BEGIN
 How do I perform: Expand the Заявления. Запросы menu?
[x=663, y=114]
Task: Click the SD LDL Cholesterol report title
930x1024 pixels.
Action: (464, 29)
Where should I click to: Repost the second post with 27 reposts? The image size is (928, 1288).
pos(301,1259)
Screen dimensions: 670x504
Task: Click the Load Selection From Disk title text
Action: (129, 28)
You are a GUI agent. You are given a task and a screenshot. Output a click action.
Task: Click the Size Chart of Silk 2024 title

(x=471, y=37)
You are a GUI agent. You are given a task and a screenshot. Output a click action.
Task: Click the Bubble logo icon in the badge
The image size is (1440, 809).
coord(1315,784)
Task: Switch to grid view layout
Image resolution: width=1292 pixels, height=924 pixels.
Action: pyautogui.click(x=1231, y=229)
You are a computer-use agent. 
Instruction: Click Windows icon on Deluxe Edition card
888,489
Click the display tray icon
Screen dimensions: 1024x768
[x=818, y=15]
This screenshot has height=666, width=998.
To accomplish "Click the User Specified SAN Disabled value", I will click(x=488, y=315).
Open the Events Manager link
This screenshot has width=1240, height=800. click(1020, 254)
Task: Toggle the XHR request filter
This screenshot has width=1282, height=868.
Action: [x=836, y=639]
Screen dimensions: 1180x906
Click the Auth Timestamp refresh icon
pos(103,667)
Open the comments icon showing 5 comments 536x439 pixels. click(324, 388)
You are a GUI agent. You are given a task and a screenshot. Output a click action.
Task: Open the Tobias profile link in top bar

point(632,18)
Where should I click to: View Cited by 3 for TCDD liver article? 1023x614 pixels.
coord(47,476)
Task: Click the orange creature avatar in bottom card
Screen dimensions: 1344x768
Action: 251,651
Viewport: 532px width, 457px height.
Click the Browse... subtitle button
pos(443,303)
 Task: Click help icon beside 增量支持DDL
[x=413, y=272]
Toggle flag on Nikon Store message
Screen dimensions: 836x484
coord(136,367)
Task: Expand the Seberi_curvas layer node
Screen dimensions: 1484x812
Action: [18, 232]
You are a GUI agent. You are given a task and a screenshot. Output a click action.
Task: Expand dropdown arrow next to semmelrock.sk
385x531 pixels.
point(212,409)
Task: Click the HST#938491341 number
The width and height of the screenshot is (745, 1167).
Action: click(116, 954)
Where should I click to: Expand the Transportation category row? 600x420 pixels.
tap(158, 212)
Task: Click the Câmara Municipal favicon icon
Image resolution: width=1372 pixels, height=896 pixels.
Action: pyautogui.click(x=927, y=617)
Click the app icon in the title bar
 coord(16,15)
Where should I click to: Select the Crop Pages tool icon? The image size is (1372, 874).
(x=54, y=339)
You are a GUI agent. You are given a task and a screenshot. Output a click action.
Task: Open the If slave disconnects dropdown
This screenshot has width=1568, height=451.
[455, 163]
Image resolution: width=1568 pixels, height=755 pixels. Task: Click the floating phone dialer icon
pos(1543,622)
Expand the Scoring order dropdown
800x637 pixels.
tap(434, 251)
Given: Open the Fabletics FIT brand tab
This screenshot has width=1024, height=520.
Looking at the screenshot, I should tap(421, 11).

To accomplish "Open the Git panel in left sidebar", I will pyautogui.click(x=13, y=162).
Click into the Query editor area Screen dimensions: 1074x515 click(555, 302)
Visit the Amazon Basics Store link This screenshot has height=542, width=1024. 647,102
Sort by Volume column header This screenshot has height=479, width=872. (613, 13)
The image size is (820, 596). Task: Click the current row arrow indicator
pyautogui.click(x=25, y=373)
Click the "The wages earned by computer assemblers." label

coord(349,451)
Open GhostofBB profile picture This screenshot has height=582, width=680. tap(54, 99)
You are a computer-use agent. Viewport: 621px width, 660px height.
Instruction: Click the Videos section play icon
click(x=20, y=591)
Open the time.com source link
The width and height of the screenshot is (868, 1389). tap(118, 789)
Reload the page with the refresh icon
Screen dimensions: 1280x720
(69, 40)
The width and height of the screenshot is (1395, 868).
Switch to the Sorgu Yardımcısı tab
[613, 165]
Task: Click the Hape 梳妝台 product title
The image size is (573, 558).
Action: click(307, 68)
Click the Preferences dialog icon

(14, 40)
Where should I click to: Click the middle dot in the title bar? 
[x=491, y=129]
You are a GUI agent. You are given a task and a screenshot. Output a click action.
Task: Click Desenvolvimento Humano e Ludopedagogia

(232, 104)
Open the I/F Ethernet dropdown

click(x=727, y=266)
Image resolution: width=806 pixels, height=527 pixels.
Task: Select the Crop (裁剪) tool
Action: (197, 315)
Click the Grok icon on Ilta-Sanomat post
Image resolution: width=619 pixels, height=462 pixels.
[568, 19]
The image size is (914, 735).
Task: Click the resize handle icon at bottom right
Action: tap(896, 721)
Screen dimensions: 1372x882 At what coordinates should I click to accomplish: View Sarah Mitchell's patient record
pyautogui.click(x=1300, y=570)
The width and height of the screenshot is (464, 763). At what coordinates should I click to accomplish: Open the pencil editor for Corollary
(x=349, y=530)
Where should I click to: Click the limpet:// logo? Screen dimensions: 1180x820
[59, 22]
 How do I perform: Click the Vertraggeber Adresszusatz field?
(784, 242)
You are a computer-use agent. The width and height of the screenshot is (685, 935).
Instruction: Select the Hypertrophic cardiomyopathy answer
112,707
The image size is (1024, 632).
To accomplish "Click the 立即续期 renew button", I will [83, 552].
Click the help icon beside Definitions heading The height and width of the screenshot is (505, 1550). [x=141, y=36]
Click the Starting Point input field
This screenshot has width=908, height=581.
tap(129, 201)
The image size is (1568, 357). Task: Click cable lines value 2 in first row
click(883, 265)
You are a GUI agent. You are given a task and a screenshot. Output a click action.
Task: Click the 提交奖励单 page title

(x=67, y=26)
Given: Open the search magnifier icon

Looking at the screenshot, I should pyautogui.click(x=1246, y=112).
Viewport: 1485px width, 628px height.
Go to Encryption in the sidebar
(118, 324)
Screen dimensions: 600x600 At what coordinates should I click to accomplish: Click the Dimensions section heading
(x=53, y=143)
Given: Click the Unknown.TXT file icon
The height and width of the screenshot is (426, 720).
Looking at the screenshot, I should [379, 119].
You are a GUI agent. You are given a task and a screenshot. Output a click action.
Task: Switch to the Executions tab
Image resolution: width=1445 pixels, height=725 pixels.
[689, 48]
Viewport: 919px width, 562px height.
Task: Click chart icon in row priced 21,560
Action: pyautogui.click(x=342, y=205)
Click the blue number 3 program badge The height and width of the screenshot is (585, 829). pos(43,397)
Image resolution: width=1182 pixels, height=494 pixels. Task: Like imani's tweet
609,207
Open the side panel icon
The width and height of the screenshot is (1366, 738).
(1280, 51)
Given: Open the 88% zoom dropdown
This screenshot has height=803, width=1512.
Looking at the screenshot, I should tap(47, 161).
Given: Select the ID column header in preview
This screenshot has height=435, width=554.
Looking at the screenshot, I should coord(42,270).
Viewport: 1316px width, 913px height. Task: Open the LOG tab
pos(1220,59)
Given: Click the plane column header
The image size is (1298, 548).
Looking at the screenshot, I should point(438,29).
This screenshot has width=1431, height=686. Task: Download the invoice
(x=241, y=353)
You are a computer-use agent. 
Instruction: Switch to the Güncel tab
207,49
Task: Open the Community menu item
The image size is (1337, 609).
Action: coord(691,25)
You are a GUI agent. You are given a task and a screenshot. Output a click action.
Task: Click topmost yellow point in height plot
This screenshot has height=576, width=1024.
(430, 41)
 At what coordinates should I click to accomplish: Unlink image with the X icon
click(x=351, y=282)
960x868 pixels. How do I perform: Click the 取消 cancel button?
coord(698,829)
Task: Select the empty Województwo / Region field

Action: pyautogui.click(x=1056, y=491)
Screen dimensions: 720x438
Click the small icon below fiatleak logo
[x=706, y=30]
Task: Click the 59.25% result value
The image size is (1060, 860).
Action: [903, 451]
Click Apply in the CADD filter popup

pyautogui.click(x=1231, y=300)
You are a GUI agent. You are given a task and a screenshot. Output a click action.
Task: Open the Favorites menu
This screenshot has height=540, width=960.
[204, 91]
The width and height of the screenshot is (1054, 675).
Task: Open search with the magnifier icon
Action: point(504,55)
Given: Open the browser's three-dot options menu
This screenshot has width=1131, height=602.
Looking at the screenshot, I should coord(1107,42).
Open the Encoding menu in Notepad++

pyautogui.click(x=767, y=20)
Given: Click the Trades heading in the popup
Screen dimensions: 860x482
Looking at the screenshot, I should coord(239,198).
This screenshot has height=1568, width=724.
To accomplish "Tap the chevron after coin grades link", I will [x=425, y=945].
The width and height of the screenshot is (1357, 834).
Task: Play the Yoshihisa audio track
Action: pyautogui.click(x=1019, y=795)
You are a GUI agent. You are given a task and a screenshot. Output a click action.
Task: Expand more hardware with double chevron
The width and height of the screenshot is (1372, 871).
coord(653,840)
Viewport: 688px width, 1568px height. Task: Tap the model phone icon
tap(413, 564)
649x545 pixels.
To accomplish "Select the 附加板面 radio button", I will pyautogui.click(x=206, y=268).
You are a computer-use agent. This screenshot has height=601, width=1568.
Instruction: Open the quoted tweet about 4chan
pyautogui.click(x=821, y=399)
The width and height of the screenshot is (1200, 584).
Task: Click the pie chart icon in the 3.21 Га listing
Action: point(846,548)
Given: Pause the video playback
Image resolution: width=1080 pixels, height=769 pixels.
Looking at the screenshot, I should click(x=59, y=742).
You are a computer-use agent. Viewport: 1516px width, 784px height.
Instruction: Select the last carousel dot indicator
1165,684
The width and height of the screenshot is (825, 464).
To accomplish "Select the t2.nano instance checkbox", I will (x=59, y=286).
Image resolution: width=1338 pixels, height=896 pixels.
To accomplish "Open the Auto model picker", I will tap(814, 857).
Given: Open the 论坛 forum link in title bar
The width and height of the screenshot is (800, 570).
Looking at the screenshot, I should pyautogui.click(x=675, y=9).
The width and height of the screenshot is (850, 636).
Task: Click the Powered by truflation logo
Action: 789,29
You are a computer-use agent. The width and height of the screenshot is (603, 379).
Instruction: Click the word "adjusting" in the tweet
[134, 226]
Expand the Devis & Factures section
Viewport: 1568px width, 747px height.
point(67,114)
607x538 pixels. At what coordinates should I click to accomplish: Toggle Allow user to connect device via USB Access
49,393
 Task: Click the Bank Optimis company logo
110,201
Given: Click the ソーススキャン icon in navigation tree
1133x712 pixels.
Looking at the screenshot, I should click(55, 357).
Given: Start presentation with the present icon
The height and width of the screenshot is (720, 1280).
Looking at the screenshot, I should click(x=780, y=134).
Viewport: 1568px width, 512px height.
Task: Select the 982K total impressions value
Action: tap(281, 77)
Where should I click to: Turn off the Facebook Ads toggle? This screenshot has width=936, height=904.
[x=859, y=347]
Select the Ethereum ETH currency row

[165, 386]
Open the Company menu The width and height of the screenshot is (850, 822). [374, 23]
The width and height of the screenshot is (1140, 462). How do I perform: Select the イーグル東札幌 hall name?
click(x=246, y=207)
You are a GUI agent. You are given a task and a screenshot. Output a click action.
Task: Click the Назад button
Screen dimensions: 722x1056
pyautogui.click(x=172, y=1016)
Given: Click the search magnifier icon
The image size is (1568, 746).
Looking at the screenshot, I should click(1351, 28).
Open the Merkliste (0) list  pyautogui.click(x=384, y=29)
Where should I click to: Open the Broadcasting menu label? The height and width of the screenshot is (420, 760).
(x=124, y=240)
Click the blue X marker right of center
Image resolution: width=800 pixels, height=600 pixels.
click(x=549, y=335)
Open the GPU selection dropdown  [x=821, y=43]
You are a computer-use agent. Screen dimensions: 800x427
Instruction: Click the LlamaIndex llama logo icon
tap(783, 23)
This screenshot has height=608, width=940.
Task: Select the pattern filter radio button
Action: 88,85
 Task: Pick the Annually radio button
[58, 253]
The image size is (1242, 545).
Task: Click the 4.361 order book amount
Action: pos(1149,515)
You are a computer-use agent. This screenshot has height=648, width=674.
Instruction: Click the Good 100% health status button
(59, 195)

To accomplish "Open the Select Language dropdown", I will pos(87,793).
END
● What you have to do
Scan the entries for lines with the string "badge". Report only how many there are.

● Response below
2